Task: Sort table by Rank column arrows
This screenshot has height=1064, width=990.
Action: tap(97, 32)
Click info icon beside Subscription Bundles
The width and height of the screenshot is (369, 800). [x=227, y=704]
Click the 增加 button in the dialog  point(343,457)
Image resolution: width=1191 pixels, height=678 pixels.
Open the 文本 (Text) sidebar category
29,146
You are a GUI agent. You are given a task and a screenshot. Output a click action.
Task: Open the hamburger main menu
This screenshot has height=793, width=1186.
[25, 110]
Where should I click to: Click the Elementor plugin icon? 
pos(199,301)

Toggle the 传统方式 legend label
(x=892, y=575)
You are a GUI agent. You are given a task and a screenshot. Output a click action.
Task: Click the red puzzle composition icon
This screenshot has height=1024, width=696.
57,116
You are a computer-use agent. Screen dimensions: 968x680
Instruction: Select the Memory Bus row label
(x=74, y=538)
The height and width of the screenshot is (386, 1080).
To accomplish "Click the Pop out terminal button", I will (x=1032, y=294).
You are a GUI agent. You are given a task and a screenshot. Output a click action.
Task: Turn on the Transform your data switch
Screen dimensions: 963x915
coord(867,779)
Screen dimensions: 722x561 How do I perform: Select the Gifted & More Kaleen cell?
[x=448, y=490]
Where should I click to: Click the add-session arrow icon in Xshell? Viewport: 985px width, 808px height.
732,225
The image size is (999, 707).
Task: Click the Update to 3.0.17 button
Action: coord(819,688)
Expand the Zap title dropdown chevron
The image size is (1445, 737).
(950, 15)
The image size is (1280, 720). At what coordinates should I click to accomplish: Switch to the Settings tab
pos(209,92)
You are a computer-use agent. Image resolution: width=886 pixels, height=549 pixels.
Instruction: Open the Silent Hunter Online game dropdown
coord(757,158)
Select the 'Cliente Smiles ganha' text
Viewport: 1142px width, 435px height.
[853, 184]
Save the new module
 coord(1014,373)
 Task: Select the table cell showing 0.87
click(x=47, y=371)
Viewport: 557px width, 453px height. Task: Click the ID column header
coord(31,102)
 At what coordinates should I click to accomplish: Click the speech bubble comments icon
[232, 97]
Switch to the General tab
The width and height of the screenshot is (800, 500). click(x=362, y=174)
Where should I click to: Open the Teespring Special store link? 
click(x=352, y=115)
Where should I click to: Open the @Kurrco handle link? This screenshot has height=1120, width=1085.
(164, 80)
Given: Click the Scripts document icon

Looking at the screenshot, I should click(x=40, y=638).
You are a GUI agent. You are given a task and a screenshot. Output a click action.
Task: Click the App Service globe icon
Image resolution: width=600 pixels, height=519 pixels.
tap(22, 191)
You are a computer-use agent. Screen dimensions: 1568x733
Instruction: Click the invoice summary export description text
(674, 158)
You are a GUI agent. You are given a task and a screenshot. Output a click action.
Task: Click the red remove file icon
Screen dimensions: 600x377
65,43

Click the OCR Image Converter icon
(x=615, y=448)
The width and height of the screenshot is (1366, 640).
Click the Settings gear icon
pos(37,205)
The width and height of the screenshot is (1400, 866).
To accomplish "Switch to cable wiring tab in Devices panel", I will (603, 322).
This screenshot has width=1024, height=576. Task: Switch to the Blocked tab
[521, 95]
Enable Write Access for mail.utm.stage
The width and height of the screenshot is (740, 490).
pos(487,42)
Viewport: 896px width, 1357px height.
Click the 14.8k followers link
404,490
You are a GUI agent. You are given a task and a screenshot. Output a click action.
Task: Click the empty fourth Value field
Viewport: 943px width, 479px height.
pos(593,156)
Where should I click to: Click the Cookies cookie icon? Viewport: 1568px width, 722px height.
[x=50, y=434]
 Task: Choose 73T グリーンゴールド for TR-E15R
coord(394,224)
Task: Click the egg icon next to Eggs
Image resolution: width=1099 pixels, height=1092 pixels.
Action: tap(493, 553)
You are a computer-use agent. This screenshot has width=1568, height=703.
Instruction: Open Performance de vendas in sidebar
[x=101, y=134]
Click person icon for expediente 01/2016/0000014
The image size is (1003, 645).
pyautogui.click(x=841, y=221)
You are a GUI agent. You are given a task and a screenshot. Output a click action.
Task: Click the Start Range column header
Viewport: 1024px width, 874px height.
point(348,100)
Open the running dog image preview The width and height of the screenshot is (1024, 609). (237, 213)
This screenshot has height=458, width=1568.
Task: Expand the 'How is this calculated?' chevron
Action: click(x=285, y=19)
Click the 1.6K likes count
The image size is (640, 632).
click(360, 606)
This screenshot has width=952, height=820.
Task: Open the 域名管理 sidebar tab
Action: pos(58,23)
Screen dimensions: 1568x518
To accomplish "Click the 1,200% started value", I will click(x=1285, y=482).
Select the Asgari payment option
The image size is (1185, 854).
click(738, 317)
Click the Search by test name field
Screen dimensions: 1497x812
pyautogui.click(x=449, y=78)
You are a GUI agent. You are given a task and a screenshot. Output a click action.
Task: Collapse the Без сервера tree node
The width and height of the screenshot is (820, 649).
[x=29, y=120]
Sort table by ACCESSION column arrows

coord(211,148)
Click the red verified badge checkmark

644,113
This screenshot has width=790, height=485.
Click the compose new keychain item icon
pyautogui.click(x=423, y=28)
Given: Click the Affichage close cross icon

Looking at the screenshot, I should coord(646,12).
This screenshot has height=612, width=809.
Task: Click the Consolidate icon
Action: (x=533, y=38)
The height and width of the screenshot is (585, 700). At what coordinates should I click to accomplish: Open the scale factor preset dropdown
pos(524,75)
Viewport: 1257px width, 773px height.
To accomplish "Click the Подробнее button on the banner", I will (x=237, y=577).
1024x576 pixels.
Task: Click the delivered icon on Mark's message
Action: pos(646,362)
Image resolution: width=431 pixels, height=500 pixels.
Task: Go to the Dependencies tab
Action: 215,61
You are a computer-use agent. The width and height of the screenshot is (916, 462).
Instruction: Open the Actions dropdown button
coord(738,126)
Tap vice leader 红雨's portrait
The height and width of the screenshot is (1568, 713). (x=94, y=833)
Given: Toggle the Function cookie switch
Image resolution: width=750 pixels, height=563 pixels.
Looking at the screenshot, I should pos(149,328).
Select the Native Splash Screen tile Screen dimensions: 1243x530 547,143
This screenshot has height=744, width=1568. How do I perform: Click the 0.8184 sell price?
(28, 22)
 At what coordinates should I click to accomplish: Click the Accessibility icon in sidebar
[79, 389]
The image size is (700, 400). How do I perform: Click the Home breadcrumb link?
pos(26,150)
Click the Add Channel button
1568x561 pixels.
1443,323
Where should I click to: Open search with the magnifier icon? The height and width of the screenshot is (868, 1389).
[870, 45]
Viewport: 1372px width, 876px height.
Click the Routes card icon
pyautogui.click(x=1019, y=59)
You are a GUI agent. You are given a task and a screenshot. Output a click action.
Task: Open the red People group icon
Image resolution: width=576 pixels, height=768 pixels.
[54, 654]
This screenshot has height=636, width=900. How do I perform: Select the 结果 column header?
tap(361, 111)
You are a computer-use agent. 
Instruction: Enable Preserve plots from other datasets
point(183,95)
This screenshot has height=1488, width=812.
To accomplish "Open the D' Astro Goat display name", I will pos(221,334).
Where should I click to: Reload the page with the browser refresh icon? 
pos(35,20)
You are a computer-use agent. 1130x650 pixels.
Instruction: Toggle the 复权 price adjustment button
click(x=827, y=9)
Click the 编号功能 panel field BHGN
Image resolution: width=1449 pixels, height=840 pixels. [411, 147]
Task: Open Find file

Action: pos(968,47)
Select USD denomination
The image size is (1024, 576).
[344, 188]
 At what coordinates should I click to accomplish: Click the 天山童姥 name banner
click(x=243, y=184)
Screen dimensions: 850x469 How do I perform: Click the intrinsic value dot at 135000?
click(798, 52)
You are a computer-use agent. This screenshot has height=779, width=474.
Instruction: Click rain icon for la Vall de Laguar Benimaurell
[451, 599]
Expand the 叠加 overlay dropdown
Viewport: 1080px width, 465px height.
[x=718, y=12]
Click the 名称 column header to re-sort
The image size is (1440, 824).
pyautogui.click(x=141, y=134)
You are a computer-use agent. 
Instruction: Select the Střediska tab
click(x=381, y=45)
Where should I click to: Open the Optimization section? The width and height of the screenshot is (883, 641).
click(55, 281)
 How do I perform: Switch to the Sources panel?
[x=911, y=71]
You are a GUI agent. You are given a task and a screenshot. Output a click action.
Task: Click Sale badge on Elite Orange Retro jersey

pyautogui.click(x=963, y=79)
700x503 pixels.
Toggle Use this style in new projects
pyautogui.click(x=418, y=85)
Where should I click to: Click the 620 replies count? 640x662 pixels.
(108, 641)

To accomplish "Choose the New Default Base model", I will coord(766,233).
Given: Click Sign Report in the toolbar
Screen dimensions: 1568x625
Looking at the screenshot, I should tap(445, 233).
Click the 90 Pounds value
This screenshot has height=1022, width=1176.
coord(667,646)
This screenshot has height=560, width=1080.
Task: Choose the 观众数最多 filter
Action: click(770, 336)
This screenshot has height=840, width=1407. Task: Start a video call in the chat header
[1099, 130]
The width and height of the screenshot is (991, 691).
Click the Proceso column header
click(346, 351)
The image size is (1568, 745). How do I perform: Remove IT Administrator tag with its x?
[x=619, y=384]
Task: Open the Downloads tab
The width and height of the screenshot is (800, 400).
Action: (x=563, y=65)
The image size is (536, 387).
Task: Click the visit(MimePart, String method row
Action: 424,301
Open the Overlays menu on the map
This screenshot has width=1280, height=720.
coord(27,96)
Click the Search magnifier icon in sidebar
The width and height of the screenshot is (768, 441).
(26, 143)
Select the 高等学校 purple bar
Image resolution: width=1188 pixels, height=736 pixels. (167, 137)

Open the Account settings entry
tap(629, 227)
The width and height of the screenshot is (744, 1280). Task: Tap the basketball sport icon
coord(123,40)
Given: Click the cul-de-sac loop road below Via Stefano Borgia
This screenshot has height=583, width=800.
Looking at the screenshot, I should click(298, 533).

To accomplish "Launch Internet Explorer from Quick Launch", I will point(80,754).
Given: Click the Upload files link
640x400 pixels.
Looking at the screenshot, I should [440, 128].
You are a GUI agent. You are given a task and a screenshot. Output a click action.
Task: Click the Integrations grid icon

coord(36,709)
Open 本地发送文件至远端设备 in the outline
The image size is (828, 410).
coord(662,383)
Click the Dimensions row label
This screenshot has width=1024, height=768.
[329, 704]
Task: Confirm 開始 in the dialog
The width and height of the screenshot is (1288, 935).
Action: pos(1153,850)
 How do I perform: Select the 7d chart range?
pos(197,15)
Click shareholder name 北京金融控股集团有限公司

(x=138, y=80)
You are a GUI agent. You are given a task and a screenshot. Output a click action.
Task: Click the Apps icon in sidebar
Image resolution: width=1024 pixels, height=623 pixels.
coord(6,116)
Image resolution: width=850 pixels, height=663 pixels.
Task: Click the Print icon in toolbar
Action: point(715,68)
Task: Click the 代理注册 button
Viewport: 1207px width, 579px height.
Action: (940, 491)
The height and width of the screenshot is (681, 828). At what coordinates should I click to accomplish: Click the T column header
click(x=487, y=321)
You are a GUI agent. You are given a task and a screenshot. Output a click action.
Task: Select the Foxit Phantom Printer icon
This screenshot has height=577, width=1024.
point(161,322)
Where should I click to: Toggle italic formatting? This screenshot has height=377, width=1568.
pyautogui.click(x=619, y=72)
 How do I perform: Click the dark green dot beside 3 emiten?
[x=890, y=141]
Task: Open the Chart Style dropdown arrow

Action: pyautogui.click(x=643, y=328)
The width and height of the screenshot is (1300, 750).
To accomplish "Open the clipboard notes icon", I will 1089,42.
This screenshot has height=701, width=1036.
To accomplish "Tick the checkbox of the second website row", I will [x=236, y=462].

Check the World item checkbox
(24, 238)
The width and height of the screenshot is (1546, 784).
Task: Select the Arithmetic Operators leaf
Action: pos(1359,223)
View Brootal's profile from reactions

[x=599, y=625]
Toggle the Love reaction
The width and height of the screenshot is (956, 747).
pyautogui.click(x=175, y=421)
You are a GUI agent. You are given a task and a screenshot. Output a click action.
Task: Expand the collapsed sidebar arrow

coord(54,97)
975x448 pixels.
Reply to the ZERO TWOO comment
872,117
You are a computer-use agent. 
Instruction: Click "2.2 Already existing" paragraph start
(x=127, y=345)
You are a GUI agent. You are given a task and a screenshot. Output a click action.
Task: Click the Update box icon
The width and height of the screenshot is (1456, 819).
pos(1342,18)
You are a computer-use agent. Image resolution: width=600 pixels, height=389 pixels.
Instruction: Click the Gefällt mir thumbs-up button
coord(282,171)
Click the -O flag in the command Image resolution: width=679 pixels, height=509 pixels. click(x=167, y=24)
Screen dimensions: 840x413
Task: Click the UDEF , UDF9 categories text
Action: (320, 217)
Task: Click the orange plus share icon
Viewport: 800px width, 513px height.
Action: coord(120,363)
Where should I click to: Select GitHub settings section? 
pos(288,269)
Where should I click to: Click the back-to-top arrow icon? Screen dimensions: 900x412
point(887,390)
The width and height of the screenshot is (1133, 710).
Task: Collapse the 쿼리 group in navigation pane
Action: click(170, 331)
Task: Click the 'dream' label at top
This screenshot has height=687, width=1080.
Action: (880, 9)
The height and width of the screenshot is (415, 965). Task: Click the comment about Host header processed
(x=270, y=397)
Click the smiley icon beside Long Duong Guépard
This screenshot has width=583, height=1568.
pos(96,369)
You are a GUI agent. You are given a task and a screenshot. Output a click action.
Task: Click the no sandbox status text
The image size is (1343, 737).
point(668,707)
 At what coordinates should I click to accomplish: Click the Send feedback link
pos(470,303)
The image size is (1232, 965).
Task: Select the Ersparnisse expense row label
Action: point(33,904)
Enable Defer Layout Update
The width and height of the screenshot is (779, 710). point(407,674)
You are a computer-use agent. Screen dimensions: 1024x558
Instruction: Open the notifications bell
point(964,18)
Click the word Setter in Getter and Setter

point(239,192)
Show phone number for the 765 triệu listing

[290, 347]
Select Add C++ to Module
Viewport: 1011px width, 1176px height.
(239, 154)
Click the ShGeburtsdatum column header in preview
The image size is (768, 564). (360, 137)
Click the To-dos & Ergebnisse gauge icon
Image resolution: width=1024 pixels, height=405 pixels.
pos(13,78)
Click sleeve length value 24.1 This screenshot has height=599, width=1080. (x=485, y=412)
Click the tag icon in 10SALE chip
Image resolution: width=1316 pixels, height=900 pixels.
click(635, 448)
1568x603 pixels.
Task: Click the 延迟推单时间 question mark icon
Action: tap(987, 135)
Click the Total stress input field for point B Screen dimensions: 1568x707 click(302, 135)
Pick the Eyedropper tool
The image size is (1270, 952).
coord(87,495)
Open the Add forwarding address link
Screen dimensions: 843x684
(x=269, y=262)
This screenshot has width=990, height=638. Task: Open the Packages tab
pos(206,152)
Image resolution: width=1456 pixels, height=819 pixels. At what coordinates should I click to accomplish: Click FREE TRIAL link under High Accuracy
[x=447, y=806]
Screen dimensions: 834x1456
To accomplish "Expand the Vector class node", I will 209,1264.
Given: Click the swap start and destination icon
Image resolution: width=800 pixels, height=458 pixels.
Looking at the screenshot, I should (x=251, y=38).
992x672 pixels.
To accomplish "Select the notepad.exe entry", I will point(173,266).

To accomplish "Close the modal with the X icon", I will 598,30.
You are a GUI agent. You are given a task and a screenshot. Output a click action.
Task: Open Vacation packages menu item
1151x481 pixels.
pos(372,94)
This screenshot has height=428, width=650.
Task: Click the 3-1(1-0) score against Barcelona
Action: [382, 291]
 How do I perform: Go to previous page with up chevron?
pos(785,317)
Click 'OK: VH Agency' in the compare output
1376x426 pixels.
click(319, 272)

| What the task requires |
Wherever the word "node" appears in the listing above, copy the whole line.

| Result of the exercise |
Task: Collapse the Без сервера tree node
To accomplish "Expand the Vector class node", I will 209,1264.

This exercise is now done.